Please switch "Tools" to "View" in the listing from the line with "1331x896 pixels. How" to the line with "Action: pyautogui.click(x=91, y=6)". Give only those lines again, with everything else unchanged.

Rows of pointing data:

__________

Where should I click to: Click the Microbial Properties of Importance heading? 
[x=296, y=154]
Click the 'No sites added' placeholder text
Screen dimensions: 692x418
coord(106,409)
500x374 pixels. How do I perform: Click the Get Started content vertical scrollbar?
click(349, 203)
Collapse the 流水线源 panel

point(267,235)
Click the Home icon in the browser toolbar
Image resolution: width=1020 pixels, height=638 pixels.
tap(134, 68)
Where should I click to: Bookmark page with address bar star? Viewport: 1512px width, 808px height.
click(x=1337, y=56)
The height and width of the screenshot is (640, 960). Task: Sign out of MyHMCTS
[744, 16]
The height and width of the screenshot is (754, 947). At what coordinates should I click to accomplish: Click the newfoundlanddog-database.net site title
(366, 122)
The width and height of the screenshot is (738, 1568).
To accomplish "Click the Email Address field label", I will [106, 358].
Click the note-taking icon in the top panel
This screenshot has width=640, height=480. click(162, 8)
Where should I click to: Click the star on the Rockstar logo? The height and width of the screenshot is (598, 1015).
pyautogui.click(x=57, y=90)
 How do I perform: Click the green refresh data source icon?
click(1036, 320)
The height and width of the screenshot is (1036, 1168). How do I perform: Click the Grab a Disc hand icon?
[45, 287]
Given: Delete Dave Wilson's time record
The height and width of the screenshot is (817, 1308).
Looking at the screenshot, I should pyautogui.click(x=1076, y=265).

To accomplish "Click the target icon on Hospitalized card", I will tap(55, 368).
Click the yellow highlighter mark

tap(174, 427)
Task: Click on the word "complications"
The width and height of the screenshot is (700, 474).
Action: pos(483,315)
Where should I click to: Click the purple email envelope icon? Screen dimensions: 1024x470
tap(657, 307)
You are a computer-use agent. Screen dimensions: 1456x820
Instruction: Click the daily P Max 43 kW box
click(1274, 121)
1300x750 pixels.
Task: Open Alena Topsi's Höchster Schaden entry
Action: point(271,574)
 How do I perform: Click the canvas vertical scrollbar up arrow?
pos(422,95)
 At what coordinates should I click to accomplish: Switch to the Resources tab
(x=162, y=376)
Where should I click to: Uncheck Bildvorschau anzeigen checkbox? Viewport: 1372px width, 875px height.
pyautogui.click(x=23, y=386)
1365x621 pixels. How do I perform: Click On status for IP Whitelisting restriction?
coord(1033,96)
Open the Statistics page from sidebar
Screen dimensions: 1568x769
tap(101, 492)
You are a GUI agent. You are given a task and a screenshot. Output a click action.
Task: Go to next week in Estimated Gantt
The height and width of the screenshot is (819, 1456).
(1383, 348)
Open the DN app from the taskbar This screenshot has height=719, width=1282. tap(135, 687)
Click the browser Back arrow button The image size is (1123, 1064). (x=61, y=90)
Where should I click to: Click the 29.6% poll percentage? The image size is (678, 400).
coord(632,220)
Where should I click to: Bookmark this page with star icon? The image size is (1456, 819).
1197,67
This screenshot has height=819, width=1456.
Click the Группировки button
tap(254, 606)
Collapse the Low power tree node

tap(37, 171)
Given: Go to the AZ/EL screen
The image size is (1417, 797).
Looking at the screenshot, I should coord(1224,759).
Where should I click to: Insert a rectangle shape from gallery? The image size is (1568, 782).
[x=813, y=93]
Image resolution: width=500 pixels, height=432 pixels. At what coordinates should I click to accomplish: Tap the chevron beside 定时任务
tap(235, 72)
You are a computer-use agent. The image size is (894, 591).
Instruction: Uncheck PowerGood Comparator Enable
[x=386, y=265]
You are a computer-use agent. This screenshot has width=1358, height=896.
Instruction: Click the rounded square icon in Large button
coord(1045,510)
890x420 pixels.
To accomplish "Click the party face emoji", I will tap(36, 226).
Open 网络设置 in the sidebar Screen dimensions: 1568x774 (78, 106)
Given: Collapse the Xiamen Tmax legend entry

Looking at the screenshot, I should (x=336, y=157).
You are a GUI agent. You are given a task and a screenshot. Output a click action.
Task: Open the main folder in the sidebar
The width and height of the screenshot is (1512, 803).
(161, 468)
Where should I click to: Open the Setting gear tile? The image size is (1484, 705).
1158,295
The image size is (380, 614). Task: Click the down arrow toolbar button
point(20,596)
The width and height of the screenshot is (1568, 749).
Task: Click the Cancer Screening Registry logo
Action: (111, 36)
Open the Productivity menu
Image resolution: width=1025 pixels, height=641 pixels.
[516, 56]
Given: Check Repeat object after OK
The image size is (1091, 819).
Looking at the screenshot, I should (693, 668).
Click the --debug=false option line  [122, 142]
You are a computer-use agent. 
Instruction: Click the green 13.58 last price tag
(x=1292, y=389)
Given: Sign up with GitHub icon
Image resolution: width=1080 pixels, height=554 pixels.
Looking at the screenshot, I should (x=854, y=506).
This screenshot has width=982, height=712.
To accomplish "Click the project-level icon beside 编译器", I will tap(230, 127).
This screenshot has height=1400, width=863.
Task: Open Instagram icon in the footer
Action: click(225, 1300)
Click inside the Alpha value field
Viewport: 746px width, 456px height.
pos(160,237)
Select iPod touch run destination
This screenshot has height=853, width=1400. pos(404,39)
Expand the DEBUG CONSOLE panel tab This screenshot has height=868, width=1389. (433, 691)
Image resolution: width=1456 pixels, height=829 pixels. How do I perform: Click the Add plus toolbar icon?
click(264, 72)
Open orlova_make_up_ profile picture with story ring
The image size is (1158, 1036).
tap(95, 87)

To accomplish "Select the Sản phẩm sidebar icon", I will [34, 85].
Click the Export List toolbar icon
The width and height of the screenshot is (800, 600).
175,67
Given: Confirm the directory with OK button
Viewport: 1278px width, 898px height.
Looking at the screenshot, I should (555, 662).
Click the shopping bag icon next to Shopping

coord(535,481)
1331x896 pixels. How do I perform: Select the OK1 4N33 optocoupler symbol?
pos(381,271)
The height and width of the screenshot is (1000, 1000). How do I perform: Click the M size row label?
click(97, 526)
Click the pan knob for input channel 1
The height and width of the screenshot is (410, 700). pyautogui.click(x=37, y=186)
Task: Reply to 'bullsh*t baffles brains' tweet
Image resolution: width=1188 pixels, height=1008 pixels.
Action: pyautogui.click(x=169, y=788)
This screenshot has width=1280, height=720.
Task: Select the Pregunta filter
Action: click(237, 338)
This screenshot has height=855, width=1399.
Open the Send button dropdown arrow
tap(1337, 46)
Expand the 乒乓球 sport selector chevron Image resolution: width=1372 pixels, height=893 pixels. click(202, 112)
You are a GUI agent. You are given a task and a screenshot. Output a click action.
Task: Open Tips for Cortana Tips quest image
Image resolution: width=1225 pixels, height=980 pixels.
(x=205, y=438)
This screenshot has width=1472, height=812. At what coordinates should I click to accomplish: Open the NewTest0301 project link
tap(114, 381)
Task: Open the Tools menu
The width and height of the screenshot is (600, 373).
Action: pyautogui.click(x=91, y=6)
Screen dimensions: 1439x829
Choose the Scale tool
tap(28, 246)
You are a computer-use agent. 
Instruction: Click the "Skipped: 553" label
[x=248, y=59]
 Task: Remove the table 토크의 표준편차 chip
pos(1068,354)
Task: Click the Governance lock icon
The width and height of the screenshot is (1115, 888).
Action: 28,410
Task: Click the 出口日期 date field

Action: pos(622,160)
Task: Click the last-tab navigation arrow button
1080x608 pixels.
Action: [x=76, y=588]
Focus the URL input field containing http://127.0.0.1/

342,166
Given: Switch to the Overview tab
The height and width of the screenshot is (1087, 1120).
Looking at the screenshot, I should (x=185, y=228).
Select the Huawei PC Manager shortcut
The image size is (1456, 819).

__________

## SOLUTION
1331x896 pixels. How do I perform: Select the OK1 4N33 optocoupler symbol?
pos(381,271)
The height and width of the screenshot is (1000, 1000). How do I perform: Click the M size row label?
click(97, 526)
Click the pan knob for input channel 1
The height and width of the screenshot is (410, 700). pyautogui.click(x=37, y=186)
Task: Reply to 'bullsh*t baffles brains' tweet
Image resolution: width=1188 pixels, height=1008 pixels.
Action: pyautogui.click(x=169, y=788)
This screenshot has width=1280, height=720.
Task: Select the Pregunta filter
Action: click(237, 338)
This screenshot has height=855, width=1399.
Open the Send button dropdown arrow
tap(1337, 46)
Expand the 乒乓球 sport selector chevron Image resolution: width=1372 pixels, height=893 pixels. click(202, 112)
You are a GUI agent. You are given a task and a screenshot. Output a click action.
Task: Open Tips for Cortana Tips quest image
Image resolution: width=1225 pixels, height=980 pixels.
(x=205, y=438)
This screenshot has width=1472, height=812. At what coordinates should I click to accomplish: Open the NewTest0301 project link
tap(114, 381)
Task: Open the View menu
The width and height of the screenshot is (600, 373).
Action: pyautogui.click(x=91, y=6)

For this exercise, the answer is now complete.